Change of key for Catatonia guitarist

17th November 2006 at 00:00
OWEN POWELL'S band was never going to be like the Rolling Stones, performing the same old songs into their dotage. The guitarist and songwriter had enjoyed six years of success with Catatonia, best known for their No 3 hit "Mulder and Scully".

So when the Cardiff band split in 2001 - singer Cerys Matthews was being treated for anxiety and exhaustion - it was time to build a new career.

Five years on, Powell has found himself back in the classroom, studying a course run by the Welsh Music Foundation, a not-for-profit organisation that supports the nation's music industry.

The course, accredited by the North East Wales Institute in Wrexham, is a unique programme that will help him make the most of his new business: composing for film and television and managing up-and-coming bands. Fellow students include a band manager and the head of an independent record label.

"I always had trouble staying in college because I was off playing gigs in bands. All I ever wanted to do from the age of 14 was to be in a band,"

said Powell.

"I got to live the life. I was never any good at football, but I got to do the one other thing that I loved doing. But when the band ended, I had to learn to hustle to get by as a professional musician.

"Having spent five years in the real world of dealing with the music industry, I realise that a lot of my experience has been got through making mistakes. What I wanted was information so that, rather than learning from mistakes, I wasn't making as many."

The part-time, six-month programme is taught by experienced people from the Music Managers Forum, the professional body. It covers such subjects as contracts, budgeting and the new world of digital music distribution.

"Being a musician, you don't just need to learn about playing music, you need to learn about recording, marketing and promotion, the legal side of things. You learn it by osmosis. Nobody gives you a manual," said Powell.

"The more successful you become, the more people you employ to look after the business side of things. First, it's a manager, then a lawyer, a press officer and a publicist.

"One thing I could say, looking back, is the more you can learn about these things yourself, the safer you are and the less you will feel the fall when it all comes apart. A little knowledge can't be as dangerous as knowing nothing."
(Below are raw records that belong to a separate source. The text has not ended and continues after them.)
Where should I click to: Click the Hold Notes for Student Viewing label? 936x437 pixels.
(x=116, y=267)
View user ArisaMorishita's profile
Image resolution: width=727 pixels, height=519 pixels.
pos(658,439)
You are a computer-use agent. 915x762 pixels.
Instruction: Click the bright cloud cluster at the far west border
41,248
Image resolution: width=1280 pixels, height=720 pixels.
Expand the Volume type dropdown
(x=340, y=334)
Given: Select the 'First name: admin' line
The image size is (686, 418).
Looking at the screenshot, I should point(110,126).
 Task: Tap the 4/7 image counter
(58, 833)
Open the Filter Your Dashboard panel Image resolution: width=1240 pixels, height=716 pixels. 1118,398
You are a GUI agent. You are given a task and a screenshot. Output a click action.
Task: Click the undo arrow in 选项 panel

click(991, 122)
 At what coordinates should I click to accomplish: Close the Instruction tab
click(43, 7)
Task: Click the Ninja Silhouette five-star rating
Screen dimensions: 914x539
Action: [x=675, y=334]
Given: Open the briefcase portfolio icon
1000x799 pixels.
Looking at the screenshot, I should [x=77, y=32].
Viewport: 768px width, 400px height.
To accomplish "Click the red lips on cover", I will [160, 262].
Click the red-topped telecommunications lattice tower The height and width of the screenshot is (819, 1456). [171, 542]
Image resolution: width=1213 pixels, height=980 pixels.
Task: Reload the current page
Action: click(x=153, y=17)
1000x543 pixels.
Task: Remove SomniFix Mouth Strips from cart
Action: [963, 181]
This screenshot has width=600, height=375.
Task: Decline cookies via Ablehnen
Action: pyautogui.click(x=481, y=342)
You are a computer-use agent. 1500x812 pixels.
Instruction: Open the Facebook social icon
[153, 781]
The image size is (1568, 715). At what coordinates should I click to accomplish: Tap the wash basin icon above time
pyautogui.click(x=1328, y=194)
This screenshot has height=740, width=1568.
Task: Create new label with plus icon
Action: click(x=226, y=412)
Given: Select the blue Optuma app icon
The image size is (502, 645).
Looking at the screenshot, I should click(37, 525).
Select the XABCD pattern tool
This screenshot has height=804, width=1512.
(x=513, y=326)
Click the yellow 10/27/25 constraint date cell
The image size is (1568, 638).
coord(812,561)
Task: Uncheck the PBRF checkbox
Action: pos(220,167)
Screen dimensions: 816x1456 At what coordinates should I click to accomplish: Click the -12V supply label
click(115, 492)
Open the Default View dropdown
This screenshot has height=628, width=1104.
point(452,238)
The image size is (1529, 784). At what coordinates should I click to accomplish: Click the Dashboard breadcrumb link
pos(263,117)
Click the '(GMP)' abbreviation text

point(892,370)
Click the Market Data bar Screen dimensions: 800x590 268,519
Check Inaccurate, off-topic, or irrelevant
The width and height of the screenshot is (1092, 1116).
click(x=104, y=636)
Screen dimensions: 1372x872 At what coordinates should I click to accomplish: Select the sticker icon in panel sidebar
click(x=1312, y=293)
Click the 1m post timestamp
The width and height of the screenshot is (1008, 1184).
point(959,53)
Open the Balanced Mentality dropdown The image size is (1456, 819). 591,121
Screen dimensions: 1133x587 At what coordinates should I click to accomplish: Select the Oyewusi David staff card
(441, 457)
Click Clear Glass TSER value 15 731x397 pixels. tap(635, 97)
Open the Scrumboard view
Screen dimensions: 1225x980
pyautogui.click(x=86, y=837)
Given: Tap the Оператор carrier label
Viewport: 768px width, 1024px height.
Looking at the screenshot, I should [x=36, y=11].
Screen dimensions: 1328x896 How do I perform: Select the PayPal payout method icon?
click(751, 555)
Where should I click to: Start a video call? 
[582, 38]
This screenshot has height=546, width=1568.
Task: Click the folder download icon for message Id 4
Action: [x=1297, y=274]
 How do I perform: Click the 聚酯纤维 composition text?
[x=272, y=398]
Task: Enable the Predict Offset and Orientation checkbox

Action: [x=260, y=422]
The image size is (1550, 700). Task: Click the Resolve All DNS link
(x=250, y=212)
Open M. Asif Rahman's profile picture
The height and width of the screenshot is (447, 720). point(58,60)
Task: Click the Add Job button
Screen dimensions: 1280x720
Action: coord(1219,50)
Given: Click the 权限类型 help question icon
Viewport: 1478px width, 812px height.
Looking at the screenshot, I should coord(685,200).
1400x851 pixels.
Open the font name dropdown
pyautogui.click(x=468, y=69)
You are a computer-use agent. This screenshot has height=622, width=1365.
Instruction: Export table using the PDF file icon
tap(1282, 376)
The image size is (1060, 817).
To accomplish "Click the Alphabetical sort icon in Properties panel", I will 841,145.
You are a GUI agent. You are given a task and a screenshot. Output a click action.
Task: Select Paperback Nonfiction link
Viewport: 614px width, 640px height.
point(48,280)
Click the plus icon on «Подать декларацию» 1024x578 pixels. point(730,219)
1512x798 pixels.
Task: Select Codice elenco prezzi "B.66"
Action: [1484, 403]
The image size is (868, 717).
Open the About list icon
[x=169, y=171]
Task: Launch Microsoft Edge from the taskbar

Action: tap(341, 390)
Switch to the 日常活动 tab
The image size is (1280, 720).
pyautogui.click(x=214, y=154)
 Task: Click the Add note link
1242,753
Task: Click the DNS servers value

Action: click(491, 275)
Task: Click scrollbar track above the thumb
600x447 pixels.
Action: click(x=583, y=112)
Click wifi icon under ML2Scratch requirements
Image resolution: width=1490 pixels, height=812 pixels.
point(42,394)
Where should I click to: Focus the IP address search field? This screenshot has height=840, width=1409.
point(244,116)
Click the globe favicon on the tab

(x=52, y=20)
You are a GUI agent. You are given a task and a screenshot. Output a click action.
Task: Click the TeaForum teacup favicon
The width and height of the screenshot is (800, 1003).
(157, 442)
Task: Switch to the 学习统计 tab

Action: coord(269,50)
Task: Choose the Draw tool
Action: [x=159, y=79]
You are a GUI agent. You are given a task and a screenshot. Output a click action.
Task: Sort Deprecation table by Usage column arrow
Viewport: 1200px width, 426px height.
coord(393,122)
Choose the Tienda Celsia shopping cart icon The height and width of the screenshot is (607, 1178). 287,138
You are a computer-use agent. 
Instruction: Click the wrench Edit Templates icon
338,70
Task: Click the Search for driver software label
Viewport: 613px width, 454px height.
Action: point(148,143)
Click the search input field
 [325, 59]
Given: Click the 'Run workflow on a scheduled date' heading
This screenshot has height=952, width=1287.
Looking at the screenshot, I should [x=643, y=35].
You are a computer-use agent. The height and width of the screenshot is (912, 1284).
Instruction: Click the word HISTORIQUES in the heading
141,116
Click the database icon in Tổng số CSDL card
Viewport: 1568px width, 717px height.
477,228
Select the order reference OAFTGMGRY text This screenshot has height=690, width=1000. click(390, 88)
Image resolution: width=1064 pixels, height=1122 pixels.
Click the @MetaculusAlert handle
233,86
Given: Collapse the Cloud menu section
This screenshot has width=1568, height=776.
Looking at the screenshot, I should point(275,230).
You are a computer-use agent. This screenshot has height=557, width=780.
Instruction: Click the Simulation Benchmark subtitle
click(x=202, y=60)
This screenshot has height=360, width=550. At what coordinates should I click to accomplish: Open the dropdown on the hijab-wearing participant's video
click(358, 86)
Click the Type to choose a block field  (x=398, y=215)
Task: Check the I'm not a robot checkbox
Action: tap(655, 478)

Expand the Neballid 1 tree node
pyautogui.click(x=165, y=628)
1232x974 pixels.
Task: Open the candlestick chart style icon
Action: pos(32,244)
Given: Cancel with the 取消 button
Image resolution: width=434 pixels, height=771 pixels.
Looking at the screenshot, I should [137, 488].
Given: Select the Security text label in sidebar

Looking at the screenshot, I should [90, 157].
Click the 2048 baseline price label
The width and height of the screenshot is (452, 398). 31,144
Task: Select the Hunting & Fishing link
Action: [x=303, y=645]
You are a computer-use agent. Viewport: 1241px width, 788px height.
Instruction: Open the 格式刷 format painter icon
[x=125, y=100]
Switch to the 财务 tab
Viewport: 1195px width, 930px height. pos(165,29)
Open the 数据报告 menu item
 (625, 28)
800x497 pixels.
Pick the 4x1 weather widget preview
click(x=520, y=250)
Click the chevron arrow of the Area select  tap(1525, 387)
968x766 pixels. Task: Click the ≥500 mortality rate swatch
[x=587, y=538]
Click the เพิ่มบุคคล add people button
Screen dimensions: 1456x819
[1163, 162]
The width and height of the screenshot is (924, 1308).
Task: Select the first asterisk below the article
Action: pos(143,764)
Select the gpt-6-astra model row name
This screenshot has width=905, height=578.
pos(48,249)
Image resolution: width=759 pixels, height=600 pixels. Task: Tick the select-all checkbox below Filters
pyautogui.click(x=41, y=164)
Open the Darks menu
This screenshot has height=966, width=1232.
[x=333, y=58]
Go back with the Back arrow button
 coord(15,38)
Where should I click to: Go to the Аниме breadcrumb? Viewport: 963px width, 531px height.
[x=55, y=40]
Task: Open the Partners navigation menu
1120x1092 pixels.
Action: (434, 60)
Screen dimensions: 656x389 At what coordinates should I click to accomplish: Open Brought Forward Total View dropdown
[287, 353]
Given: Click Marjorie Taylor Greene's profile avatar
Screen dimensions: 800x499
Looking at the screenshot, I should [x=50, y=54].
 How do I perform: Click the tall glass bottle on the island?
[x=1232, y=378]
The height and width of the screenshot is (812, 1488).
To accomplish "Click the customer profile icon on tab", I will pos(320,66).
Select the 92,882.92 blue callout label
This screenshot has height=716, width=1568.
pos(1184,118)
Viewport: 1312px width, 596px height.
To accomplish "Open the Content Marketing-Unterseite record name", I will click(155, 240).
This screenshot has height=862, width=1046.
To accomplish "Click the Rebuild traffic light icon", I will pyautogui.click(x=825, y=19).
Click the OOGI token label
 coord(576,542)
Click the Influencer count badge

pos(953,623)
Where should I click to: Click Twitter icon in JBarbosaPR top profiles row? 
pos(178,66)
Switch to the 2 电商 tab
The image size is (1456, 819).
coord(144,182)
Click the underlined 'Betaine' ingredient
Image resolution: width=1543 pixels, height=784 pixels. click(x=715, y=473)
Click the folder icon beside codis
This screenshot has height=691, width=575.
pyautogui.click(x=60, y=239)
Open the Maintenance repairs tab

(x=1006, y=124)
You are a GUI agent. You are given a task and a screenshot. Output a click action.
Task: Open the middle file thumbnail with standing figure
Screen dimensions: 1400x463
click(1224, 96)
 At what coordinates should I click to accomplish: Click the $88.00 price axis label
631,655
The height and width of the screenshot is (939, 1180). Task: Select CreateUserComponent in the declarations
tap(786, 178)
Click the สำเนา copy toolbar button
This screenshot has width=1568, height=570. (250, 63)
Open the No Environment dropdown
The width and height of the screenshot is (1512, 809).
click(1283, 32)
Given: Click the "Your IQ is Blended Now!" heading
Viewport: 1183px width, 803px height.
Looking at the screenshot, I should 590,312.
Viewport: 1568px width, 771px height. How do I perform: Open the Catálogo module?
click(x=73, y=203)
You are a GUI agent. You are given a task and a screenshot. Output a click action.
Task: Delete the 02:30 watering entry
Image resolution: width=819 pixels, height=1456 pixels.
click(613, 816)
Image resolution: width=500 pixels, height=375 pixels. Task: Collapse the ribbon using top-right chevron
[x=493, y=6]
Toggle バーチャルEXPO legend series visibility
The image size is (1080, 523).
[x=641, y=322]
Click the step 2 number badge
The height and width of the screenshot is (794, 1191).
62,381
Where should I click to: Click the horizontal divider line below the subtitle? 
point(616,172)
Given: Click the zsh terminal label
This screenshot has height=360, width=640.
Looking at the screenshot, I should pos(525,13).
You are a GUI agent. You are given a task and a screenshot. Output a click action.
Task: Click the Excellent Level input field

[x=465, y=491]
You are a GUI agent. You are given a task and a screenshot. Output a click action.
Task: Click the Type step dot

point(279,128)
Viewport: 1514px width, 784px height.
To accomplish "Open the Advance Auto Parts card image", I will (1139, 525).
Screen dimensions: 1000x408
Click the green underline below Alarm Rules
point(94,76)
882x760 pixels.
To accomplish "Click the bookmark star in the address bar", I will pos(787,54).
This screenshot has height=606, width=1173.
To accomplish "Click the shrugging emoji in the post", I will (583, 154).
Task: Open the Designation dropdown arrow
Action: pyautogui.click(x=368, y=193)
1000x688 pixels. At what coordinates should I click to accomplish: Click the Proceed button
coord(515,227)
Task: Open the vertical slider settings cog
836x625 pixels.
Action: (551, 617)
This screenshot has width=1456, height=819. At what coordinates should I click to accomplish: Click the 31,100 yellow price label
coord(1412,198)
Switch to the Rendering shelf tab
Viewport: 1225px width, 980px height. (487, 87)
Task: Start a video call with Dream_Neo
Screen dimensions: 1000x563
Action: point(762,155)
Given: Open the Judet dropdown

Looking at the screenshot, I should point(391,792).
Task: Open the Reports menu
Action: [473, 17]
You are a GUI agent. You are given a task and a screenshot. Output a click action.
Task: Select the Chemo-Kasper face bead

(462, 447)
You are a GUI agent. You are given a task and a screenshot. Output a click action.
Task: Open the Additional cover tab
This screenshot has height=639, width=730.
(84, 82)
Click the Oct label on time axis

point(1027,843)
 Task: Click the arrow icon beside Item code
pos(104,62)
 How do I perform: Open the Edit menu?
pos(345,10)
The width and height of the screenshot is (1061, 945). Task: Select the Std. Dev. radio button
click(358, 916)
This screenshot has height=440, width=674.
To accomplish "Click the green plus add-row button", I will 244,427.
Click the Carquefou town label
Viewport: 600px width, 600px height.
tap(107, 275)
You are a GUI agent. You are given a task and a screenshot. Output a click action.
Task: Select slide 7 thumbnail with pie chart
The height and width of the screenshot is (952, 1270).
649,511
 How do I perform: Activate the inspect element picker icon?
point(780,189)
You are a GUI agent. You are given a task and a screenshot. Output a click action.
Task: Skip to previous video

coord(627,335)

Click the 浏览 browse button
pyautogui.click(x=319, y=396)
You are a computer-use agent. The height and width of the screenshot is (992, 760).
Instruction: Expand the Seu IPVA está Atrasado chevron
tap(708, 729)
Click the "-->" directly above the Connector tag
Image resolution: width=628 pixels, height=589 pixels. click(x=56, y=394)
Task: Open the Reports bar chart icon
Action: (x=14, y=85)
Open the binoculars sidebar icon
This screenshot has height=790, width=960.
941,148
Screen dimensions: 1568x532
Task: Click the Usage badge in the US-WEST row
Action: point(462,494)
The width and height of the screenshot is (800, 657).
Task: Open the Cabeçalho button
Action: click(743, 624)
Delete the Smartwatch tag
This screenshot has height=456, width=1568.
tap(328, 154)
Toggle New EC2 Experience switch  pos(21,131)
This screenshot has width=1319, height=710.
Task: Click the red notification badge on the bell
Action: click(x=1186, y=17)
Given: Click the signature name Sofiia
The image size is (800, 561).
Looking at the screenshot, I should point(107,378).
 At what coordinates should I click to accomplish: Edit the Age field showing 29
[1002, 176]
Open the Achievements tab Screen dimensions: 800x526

Allowing musicians to learn more about the business side of the record industry will also help them survive in a world where record sales are falling, said Powell. "The tradition is that you sign on with a big record company and they do everything for you. But there are fewer and fewer people getting rich from that, and more and more people making a living out of having their own control."

But musicians will have to overcome their resistance to the habit of studying. "It's actually very un-rock and roll," Powell said.

"When I was in a band, I was increasingly mistrustful of people who spoke the language I now have to speak every day. But it's allowed me to carry on making a living out of music, which is really the only thing I can do, rather than going to work in a call centre.

"I've just started the course. What's really terrifying is I haven't even considered the prospect of doing exams. My life is flashing before my eyes."